With John Watson calling upon Sherlock Holmes on the second day after Christmas, or Boxing Day, we have to at least go to the 27th. And New Year's is New Year's across the world, and a turning of the calendar we know the boys observed, at least in laying in a new almanac, if nothing else. And then there's Sherlock Holmes's birthday, and if Chris Morley is to be believed, as so many do, we have January 6th to push our holiday limits out five days more.
We have to be thankful that Thanksgiving wasn't celebrated in England, or we might be forced to bring matters as far forward as the holiday shopping gods would have Americans do. But when does the Sherlockian holiday season even properly start, then?
When do we start spinning our paper Doyle's Rotary Coffins, carol away like larks singing "Tra-la-la-lira-lira-lay" (which comes out to the tune of "Hark the Herald Angels Sing" in my head), and wrapping our ear-ly gifts in brown paper and string?
Eating birds found on the street, visiting our maiden aunts, and watching that movie that Holmes recommended to James Ryder ("Get Out!") . . . Sherlockian holiday traditions can take many forms. (Neville St. Clair, one might recall, took a holiday to go begging on the street.)
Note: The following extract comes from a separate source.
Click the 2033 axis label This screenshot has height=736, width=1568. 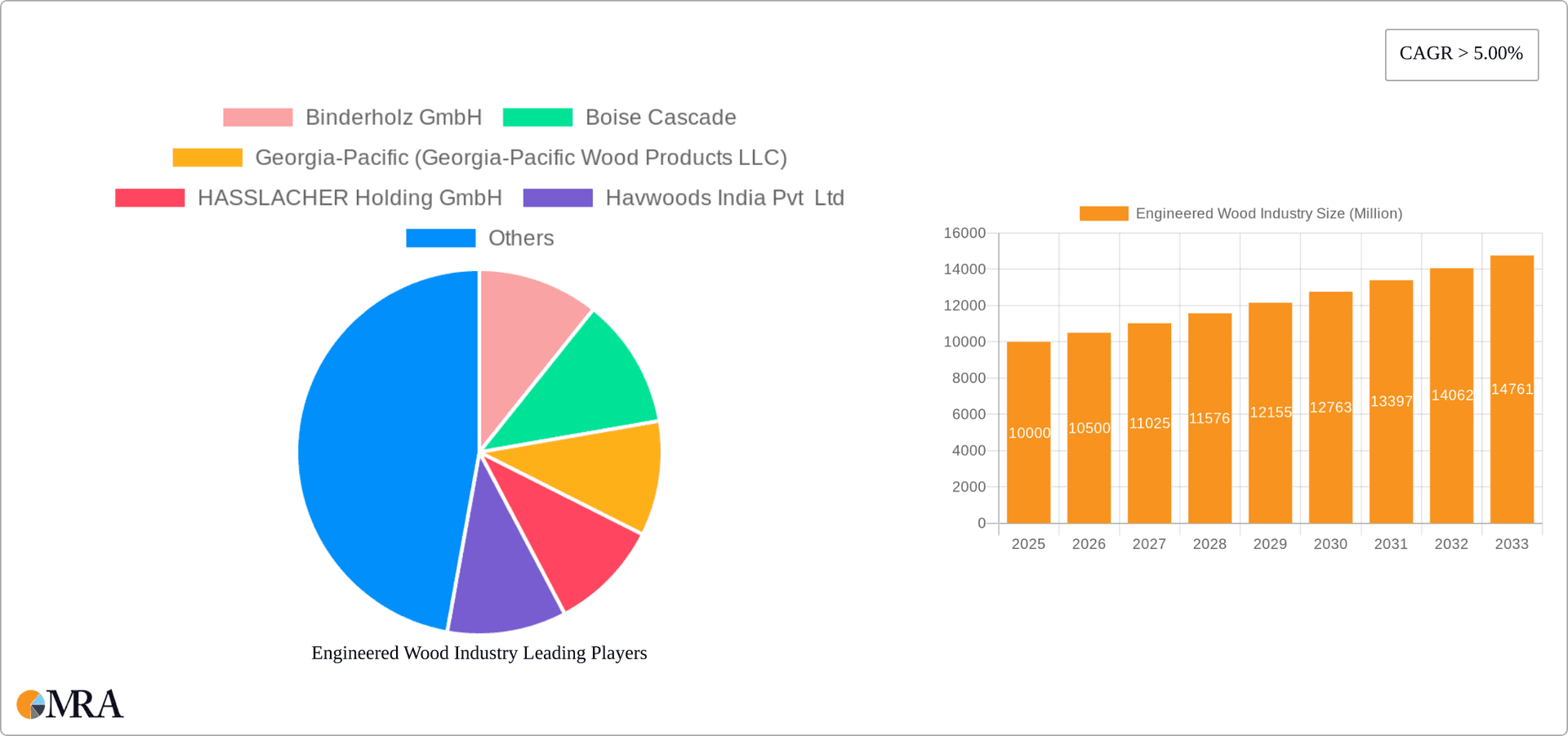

Now, if New Year's Day is truly the day that Sherlock Holmes and John Watson first met, as it says on the plaque inside St. Bart's, we could wish each other a hearty "How are you? You have been in Afghanistan, I perceive!" and grip the other person's hand with a strength we don't get credit for. Seems like a grand thing to do when you first meet someone on New Year's morn, though spouses are probably going to look upon one in askance for it.
But maybe we just let the normal holiday traditions take hold and carry us downstream until we're left in mid-January with a depleted bank account like Watson postponing his holiday in "Resident Patient." There's usually enough to do just to make it through without all the adding Sherlockian trimmings.
You never know, though, just as we never know when the Sherlockian holdiay season begins or ends. So we might as well celebrate from here on in, I guess, which is a little bit of what Sherlockiana is about to begin with, celebrating Sherlock Holmes, Dr. John H. Watson, and everything else we love about that Canon of ours.